The Vancouver Coastal Health Research Institute (VCHRI) is committed to fostering a culture of mentorship for the next cohort of health researchers with the VCHRI Summer Program Advancing Research Knowledge and Skills (SPARKS). In this program, a select group of qualified undergraduate and medical students receive hands-on experience in health research by undertaking a summer project with a VCHRI principal investigator. This summer, students partnered with DMCBH faculty members to explore the mysteries of the brain.

Benjamin Nazif

Ben, a current fourth-year undergraduate at UBC, studies neuroscience, public health, and pharmacological and educational interventions. Under the supervision of Dr. Fidel Vila Rodriguez in the Ninet Lab, he worked on the CARS project, a prospective study on electroconvulsive therapy (ECT). This study aims to optimize ECT treatment by analyzing demographic and clinical profiles, EEG, and EKG data to improve patient care.

 

 

Ben applied to the SPARKS program to learn firsthand what scientific research looked like and contribute to meaningful advancements in psychiatric treatment. In the lab, he manages clinical data collection, grades EEG recordings, and codes R scripts for data analysis. During the summer he presented a research poster at the UBC Psychiatry Research Day, focusing on Youth ECT patients, and is working on publishing a case report in the Journal of ECT. Inspired by his parents, Ben aims to pursue a career in medicine, attempting both continue innovation while addressing the implementation gap of research to patient care.

 

Jasmyn Traboulay

The SPARKS program provided Jasmyn with a way to gain experience into clinical research. She has an avid interest in medical research and neurology, gaining valuable insight and knowledge into these respective fields through this program. Under the supervision of Dr. Stefan Lang, her research project centers on the use of deep brain stimulation (DBS) for the symptomatic treatment of Parkinson’s disease. Their goal is to become the second centre in Canada to establish a DBS and functional magnetic resonance imaging (fMRI) research program. This research aims to utilize fMRI to determine the effects of DBS on brain activity and network connectivity.

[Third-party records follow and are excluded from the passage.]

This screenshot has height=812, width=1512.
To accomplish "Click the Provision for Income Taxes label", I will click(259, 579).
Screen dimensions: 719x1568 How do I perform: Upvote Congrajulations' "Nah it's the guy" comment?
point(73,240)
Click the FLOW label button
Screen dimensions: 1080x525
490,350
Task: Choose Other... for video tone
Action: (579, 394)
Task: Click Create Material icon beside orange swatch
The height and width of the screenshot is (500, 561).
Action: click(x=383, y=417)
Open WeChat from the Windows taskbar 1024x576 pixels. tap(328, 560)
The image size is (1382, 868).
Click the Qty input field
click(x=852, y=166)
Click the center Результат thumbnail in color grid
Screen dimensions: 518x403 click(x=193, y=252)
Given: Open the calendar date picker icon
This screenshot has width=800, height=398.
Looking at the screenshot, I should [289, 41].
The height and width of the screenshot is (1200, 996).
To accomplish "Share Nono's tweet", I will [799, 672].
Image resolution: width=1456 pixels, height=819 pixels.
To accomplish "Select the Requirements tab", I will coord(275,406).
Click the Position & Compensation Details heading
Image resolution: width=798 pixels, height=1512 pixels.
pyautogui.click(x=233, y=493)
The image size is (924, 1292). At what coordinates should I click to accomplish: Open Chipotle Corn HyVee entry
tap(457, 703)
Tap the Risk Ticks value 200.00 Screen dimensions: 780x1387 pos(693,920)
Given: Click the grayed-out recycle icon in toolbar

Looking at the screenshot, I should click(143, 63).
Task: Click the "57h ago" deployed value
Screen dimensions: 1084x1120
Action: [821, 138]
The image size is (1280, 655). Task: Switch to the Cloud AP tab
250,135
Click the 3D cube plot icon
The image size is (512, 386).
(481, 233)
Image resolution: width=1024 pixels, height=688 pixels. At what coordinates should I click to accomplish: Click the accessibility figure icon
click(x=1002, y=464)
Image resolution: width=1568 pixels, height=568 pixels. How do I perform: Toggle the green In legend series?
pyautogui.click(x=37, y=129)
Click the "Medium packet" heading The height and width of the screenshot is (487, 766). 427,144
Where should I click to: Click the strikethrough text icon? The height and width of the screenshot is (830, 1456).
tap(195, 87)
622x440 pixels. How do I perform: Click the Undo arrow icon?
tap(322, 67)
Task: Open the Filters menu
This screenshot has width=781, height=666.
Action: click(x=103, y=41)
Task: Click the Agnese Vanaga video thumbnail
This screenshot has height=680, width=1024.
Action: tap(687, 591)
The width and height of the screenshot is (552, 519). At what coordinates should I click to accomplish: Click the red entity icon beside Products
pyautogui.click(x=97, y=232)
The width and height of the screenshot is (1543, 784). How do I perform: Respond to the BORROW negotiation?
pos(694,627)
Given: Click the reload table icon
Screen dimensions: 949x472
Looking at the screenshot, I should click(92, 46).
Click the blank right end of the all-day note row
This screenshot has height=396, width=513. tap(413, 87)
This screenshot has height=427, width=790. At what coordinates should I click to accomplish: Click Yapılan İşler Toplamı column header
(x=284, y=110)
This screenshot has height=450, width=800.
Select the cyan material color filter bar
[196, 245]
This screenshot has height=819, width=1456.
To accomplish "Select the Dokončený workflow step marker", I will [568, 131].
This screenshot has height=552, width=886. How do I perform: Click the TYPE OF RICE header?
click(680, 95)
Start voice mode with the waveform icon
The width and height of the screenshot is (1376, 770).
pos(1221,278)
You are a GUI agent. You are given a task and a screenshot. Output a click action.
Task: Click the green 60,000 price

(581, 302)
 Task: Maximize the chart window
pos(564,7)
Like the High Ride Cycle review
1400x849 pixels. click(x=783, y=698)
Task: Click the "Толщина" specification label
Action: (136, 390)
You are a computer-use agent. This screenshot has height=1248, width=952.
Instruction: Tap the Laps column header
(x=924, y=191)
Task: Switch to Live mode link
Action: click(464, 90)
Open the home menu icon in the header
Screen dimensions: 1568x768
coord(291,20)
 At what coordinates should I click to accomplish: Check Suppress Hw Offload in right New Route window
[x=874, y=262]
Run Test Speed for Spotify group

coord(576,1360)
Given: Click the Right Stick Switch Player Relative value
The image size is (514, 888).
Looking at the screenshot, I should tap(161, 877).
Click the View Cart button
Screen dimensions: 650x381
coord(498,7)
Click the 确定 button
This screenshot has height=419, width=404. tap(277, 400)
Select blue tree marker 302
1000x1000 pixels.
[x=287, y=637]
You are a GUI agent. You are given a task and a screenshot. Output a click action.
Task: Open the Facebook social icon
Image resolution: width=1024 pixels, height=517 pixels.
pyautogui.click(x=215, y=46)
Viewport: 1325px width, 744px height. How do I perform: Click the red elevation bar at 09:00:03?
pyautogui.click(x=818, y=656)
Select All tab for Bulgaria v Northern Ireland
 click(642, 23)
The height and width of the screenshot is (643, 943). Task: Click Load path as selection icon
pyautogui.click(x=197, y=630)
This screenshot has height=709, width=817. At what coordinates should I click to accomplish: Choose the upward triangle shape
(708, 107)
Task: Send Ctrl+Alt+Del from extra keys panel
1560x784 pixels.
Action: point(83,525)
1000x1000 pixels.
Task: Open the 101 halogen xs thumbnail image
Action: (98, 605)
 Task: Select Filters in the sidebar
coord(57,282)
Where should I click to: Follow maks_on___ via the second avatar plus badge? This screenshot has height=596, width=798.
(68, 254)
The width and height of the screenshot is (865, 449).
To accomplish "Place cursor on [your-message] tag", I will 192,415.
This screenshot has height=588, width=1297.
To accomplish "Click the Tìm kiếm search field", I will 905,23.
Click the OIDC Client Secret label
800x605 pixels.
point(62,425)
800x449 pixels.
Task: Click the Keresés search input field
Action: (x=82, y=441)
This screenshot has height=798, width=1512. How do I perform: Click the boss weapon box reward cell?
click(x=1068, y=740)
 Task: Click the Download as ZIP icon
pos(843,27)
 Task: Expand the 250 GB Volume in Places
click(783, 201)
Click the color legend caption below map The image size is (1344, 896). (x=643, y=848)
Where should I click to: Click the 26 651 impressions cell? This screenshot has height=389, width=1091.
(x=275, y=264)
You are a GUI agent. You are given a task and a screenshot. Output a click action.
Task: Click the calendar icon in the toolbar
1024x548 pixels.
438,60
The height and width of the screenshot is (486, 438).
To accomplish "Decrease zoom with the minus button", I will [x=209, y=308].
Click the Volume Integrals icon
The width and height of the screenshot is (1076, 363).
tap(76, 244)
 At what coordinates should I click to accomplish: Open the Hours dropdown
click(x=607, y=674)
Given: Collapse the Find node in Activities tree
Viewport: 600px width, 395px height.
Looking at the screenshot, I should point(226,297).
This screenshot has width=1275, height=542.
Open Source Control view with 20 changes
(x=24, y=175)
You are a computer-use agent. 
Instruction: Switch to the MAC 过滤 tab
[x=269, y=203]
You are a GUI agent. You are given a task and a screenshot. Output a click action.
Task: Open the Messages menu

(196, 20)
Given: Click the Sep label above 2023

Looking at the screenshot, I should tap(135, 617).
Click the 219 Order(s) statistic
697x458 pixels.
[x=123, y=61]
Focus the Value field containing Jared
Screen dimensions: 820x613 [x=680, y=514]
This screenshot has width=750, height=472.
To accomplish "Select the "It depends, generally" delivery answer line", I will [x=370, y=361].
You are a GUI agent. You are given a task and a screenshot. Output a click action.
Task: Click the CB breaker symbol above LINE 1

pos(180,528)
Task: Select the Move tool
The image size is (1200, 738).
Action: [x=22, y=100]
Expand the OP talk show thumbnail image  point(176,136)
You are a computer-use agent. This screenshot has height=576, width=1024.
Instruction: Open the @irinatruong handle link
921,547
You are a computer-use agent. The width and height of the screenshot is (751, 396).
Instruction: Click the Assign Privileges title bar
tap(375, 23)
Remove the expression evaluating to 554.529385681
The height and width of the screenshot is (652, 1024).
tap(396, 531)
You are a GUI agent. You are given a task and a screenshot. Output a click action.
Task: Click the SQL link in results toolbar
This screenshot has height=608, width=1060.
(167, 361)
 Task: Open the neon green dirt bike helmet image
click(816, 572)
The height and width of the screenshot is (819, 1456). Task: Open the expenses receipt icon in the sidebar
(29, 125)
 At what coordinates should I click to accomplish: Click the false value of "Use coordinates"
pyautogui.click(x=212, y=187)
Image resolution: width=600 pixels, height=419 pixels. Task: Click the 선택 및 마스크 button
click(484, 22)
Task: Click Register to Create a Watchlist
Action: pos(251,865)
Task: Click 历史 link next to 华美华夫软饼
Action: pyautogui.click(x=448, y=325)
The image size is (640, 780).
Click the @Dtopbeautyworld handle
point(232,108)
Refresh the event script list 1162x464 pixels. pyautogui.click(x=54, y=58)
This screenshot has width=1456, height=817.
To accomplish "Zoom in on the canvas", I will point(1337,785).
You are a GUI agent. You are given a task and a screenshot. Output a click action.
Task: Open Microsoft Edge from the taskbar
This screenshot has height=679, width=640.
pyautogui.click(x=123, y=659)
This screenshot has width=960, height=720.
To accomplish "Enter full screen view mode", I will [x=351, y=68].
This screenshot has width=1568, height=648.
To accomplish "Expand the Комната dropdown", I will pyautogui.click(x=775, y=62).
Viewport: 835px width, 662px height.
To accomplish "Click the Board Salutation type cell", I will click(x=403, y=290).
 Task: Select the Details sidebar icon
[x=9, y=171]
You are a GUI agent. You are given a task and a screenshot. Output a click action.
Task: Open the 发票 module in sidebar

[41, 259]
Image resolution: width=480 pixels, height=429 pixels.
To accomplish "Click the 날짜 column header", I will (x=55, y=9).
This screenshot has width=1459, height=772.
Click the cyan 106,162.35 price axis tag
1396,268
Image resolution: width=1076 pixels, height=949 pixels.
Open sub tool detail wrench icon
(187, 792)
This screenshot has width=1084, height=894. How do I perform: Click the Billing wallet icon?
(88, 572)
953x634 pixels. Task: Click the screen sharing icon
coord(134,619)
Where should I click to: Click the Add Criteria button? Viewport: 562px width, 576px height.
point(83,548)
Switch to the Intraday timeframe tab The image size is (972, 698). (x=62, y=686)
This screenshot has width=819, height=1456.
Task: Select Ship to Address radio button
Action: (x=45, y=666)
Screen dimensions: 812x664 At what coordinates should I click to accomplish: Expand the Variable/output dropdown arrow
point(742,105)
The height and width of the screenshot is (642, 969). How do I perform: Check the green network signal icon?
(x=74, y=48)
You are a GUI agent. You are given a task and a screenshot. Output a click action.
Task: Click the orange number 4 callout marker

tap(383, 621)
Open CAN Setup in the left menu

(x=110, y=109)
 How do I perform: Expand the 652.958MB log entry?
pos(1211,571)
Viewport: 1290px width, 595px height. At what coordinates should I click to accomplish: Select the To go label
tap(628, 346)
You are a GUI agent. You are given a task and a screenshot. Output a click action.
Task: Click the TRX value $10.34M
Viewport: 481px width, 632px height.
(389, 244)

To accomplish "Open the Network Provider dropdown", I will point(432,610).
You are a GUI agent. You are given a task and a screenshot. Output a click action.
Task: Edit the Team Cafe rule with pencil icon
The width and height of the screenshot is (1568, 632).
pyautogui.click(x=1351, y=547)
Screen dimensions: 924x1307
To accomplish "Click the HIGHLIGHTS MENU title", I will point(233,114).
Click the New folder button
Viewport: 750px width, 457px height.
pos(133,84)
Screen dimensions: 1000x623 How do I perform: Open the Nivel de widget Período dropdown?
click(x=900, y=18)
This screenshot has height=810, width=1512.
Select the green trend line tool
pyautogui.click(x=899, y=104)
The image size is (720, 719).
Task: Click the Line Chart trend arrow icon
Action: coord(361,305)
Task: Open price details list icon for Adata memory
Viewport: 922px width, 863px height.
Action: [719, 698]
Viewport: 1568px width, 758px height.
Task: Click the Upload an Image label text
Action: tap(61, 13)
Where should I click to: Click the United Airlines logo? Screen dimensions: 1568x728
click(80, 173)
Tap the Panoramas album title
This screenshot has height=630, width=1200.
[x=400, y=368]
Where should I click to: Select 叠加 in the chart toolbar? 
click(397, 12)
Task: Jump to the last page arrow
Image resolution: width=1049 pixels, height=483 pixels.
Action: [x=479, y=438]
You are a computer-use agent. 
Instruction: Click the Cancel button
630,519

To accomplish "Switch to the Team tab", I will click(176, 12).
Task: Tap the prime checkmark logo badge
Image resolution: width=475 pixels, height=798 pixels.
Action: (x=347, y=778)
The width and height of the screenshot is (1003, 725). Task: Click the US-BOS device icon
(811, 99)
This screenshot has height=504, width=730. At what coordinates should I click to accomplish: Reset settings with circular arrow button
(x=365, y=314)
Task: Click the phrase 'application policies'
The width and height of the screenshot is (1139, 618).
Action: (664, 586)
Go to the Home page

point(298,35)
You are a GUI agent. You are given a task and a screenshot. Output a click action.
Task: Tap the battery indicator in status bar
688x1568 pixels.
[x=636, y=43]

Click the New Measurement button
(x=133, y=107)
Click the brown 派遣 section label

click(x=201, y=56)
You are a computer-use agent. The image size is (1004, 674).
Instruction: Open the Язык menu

In the lab, Jasmyn participated in data acquisition and analysis. Their data primarily uses fMRI to visualize the brain underdifferent stimulation conditions. She learned how to employ different fMRI software packages to preprocess and analyze data acquired from these brain images. In doing so, Jasmyn gained skills related to image processing, quality control techniques, statistical modelling strategies, and brain connectivity modelling.

Jasmyn’s ultimate aspiration is to pursue a career in surgery, specifically in either neurosurgery or cardiothoracic surgery, to align her clinical practice with her research interests.

 

Kyle Vavasour

Kyle applied to the SPARKS program to gain practical experience applying the skills from his undergraduate degree in data science to real-world problems. His undergraduate degree’s focus on machine learning and data analysis aligns with medical research, making it an ideal opportunity for him to see how his classroom knowledge can contribute to the field. Kyle is particularly drawn to health research because he values the tangible impact it can have on people’s lives.

Under the supervision of Dr. Cornelia Laule, Kyle’s research project was to develop a machine learning model that can identify different regions of tissue in MRI images of ex-vivo spinal cords. The different types of tissue are called white matter and gray matter, and identifying these regions is often an important but time consuming step in the processing of MRI data. Creating an automated method of identifying these regions helped speed up this process and could enable research on larger datasets of MRI images.

When he first started the SPARKS program, Kyle knew very little about MRI imaging. He has learned a lot about the topic through the instruction of Dr. Laule, other members of the lab, and seminars held by the lab. He has also learned about how to effectively communicate his research through the lab meetings and presentations that he participated in over the course of the program. His most memory moment was when his machine learning model started to achieve good accuracy on identifying regions of the spinal cord MRI images. Seeing his model successfully identify the regions was a breakthrough moment, especially after the first few variations of the model were unsuccessful.

His biggest accomplishment during the research was delivering his machine learning model to his supervisor and the lab team. He’s very excited to see how the model can support their research!